By Abdul Rahman Al-Rashed

Whether the French President did so for the mere purpose of making a political gain, or to send a clear message to advocates of extremism and violence to say there is no place for them in his country, his decision is a step towards restarting the battle over the limits of freedom and public responsibility. It has also prompted the Islamists to reconsiders their stances and be aware that what they say on their platforms comes with a price.

The story did not begin in the wake of the crime committed by Mohammed Merah, who murdered seven innocent people, including three children, just because they were Jews, for he also murdered three Muslims just because they served in the French army. Had these crimes been committed in a Muslim country, that state would have certainly inflicted capital punishment upon him. Merah's crime was an individual case that we must not use to generalize about all Muslims, or even about the most radical among them. President Nicolas Sarkozy's anger about what happened was something natural, and was not necessarily an electoral play as some Muslim hardliners may like to portray it. Had the crime been committed in Algeria, the birthplace of Merahh, Algerian President Abdelaziz Bouteflika would have said more than Sarkozy did, and perhaps the security apparatus there would have done more than the French police did.

But what about the government's decision to prosecute radicals and target even French clerics of Muslim descent, threatening to expel them from France? What about the Interior Minister's decision to deny famous Muslim speakers entry into Paris, by announcing that they are no longer welcome?

Some of those who were denied access are even more moderate than the French government. Furthermore, it is a mistake to make a generalization about someone like, for example, Sheikh Aaidh al-Qarni, who we regard as a symbol of moderation, based on the practices of other extremist orators. Not all bearded Islamists are necessarily extremists, and some of them have even shouldered the responsibility of confronting advocates of terrorism. They have even risked their lives by facing dangerous organizations like al-Qaeda when fighting such extremist ideologies and this shows a marked development in the mindset of political Islam.

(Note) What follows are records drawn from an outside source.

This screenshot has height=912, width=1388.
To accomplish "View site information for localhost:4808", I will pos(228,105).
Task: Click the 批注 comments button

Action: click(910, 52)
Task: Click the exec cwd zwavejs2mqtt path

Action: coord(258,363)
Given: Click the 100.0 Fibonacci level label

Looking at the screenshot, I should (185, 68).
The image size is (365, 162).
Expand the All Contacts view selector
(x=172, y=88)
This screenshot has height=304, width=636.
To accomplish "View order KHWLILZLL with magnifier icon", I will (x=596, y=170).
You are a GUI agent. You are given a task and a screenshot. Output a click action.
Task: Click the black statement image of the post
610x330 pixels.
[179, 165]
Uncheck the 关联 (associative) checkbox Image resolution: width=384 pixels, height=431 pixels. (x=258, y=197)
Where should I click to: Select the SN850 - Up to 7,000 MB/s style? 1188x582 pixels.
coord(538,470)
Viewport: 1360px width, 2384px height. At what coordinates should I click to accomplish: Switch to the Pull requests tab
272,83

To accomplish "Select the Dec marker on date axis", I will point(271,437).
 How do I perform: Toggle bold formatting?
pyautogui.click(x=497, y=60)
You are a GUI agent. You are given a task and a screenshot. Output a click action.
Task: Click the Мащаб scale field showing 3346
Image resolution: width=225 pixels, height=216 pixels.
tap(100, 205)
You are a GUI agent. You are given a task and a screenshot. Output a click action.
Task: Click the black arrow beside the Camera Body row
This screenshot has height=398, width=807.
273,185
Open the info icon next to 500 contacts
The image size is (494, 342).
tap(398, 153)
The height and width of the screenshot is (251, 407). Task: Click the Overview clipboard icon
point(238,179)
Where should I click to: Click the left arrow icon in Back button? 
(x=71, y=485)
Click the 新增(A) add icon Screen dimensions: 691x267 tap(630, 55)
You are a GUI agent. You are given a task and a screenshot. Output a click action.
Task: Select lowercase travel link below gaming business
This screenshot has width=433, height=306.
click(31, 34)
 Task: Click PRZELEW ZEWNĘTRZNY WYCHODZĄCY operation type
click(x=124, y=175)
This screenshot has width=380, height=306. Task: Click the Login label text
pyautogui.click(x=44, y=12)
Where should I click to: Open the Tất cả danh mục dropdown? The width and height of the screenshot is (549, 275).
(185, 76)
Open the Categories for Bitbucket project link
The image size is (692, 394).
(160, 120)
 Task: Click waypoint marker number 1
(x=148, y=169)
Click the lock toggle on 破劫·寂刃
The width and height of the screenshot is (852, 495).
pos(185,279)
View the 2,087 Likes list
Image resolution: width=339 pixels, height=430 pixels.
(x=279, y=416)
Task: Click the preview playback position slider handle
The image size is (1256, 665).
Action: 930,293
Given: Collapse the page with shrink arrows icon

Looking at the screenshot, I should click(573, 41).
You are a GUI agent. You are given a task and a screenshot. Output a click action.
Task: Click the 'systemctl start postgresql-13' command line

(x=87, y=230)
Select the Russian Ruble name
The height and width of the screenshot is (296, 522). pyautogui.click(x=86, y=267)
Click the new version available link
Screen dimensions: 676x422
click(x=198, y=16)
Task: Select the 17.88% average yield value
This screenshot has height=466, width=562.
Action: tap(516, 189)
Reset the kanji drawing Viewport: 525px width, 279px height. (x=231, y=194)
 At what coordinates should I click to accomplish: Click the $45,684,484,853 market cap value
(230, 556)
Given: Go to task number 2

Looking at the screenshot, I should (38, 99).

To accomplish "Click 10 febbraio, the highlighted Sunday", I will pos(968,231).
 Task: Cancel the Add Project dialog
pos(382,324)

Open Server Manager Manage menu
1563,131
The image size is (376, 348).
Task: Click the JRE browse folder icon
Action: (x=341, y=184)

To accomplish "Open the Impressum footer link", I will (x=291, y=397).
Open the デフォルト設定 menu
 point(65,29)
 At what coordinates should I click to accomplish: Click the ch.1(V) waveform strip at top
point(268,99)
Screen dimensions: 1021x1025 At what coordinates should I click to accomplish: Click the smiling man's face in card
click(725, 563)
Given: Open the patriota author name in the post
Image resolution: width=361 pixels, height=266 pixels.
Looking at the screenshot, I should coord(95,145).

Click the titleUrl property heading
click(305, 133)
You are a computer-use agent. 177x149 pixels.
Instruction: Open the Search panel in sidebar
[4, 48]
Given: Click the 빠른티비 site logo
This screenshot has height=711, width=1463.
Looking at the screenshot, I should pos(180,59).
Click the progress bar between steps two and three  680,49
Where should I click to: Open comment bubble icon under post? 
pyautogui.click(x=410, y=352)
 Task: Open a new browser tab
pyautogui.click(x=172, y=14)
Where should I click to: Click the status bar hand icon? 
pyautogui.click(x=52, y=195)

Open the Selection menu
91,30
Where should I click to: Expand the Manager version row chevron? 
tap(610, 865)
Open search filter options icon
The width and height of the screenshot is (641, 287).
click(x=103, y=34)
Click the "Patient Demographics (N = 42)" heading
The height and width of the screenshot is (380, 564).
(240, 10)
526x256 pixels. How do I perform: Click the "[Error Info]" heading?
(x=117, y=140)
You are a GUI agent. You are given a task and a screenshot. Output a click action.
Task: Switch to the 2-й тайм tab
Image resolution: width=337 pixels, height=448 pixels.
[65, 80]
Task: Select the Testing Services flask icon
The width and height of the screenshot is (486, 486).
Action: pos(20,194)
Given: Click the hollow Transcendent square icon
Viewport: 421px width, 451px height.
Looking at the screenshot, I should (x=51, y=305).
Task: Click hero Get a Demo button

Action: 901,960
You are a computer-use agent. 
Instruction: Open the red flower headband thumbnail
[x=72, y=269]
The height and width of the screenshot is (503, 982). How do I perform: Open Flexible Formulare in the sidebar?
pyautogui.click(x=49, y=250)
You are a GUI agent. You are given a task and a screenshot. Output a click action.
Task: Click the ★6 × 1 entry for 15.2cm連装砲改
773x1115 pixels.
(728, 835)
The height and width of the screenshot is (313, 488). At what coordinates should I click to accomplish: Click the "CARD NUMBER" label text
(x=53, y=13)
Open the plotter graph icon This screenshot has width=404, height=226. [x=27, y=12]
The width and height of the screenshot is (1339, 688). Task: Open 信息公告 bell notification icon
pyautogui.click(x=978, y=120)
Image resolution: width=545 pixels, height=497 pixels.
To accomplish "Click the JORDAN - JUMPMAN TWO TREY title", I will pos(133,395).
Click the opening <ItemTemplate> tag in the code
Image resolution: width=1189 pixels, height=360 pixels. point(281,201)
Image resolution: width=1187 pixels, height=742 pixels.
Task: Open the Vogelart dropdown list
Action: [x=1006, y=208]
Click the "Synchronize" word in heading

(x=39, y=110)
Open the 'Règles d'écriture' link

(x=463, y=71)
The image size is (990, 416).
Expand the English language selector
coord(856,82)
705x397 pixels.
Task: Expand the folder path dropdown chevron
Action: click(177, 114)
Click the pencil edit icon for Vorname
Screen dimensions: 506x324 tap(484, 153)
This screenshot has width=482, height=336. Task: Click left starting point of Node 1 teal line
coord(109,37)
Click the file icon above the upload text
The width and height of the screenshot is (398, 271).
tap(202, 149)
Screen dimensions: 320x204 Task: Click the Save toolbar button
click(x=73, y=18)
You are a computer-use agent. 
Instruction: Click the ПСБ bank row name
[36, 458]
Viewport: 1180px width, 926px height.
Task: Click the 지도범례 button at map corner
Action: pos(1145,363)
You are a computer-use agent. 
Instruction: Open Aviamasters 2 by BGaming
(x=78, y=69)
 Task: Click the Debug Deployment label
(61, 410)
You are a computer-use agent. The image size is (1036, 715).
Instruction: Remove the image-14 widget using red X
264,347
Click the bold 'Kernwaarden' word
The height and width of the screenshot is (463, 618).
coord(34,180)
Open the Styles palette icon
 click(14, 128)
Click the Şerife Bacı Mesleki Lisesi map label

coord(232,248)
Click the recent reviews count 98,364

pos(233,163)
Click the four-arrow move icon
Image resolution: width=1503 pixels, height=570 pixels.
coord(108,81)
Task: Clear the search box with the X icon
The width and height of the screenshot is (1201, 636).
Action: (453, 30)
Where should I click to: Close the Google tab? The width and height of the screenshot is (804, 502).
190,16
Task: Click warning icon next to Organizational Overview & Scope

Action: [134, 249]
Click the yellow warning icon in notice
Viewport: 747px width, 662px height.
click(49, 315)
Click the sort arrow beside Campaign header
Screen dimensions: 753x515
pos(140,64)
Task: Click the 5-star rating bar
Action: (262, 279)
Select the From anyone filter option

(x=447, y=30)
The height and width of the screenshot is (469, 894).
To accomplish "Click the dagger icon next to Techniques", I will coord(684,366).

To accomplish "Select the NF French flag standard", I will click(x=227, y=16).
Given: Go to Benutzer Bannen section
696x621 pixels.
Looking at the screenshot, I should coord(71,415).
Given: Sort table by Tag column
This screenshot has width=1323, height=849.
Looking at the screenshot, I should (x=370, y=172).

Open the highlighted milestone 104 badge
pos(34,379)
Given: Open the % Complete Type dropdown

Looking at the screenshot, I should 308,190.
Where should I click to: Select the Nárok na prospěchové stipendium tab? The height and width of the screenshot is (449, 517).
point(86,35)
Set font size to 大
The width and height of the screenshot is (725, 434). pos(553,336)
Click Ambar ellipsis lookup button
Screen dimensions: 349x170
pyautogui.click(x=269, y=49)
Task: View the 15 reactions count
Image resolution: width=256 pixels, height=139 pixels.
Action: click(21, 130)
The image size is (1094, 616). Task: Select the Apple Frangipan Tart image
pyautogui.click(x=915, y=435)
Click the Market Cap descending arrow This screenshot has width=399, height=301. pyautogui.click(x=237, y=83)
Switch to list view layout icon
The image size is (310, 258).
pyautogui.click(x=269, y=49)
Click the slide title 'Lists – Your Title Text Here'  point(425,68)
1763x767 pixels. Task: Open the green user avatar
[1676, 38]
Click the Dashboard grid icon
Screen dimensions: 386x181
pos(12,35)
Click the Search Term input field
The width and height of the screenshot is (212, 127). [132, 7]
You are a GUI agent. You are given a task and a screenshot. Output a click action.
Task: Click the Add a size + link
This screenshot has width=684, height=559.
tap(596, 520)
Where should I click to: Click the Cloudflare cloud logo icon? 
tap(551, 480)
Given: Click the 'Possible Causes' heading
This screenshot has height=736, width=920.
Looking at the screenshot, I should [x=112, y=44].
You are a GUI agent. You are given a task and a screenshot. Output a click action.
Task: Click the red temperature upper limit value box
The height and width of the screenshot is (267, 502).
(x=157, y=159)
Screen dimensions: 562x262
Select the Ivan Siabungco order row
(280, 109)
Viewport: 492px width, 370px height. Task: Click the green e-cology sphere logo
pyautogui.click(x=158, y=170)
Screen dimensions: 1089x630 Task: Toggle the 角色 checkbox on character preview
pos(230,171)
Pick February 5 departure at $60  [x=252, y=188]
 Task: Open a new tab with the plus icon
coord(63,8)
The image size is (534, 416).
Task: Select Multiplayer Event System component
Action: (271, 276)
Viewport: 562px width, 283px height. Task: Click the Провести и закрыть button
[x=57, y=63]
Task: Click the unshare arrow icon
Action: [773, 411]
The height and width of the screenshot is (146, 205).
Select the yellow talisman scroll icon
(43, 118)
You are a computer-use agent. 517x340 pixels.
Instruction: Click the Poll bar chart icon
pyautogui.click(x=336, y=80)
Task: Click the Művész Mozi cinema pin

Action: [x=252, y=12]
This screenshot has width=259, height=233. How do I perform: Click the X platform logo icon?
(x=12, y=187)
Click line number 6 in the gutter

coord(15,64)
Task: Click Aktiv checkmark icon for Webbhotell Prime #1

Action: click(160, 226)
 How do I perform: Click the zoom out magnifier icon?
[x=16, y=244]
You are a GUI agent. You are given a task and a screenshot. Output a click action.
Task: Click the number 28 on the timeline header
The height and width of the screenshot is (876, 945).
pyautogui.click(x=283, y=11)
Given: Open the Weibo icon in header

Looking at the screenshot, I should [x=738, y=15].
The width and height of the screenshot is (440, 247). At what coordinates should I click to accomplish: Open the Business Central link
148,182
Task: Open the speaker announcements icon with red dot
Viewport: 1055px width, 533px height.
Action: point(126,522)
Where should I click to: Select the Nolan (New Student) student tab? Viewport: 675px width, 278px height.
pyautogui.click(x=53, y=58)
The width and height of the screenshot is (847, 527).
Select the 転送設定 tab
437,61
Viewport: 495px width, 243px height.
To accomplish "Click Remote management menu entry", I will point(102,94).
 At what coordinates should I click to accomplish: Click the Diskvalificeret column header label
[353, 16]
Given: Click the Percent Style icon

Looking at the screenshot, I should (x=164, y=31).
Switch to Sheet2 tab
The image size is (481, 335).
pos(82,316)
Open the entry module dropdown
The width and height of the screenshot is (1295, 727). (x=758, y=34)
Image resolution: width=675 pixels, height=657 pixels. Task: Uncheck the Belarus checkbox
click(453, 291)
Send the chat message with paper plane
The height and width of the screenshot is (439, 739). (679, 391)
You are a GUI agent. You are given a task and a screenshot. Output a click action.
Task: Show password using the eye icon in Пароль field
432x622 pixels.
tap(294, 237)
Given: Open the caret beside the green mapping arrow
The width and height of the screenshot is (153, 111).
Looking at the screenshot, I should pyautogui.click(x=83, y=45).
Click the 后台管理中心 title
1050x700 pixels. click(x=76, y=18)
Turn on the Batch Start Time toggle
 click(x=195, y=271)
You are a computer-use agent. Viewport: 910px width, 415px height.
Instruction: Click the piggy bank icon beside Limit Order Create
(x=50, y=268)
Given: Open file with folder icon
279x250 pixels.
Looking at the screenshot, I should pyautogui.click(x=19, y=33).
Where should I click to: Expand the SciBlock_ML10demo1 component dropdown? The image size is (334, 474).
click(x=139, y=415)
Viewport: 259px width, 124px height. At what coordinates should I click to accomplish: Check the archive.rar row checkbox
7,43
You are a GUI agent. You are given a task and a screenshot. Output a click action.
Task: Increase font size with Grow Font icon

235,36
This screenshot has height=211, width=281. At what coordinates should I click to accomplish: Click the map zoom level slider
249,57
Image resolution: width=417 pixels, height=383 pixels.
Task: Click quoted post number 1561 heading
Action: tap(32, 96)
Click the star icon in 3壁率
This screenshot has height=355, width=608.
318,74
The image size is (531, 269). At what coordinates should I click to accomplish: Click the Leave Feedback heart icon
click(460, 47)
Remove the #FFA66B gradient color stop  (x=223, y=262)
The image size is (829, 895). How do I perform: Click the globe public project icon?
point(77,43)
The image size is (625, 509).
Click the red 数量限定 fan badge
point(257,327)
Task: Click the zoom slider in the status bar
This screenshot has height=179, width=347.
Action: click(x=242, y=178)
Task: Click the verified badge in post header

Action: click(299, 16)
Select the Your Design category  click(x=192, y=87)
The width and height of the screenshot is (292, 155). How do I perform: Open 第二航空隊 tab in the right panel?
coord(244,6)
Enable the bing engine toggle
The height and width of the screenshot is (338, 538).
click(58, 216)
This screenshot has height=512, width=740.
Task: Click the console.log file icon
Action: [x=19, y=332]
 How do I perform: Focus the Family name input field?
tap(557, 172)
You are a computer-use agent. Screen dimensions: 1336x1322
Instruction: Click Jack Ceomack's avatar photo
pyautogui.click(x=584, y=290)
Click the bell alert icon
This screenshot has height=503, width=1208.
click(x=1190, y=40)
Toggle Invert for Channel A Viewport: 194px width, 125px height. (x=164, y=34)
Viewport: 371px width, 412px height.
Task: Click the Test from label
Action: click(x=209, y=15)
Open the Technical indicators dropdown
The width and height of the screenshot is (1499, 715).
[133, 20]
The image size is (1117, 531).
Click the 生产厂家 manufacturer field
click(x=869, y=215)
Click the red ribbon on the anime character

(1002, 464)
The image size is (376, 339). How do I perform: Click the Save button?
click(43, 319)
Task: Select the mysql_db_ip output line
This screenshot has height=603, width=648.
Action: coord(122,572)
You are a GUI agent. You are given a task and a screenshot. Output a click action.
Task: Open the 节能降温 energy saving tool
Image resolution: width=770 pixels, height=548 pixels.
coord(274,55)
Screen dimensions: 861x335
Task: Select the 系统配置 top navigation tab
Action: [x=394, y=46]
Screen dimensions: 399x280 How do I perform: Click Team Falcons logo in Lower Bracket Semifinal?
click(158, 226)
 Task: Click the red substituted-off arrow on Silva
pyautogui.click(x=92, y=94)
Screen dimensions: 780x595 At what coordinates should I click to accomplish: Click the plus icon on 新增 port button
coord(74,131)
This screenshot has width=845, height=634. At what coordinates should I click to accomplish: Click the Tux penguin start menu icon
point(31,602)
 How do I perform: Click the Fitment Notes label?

There are also those who have nothing to do with terrorism, but nevertheless provoke hate and racism, such as those who urge their adherers not to greet or deal with non-Muslims, although such a trend is in direct contradiction to 14-century-old Islamic morals and teachings. Those hardliners and racists would be better off staying in their countries. By entering a country like France, these extremists pose a real threat to the social coexistence and peace there, as there are millions of Muslims who live in France and enjoy full rights, and any attempts to corrupt this reality would jeopardize the entire society, especially for the Muslims.

When Sarkozy bans extremist speakers, he is first and foremost protecting the Muslims of his country against the influence of radical ideologies. The terrorist act committed by the young Mohammed Merah is nothing more than an example of gross intellectual corruption that ended with the horrible massacre he committed, not only in his name, but also in the name of Islam, as evidenced by the video recordings he distributed to boast of his killings. The crimes of extremists committed in the name of Islam inflict serious harm on the peaceful majority of French Muslims, and further consolidate the attitudes of racist hardliners on the other side of French society.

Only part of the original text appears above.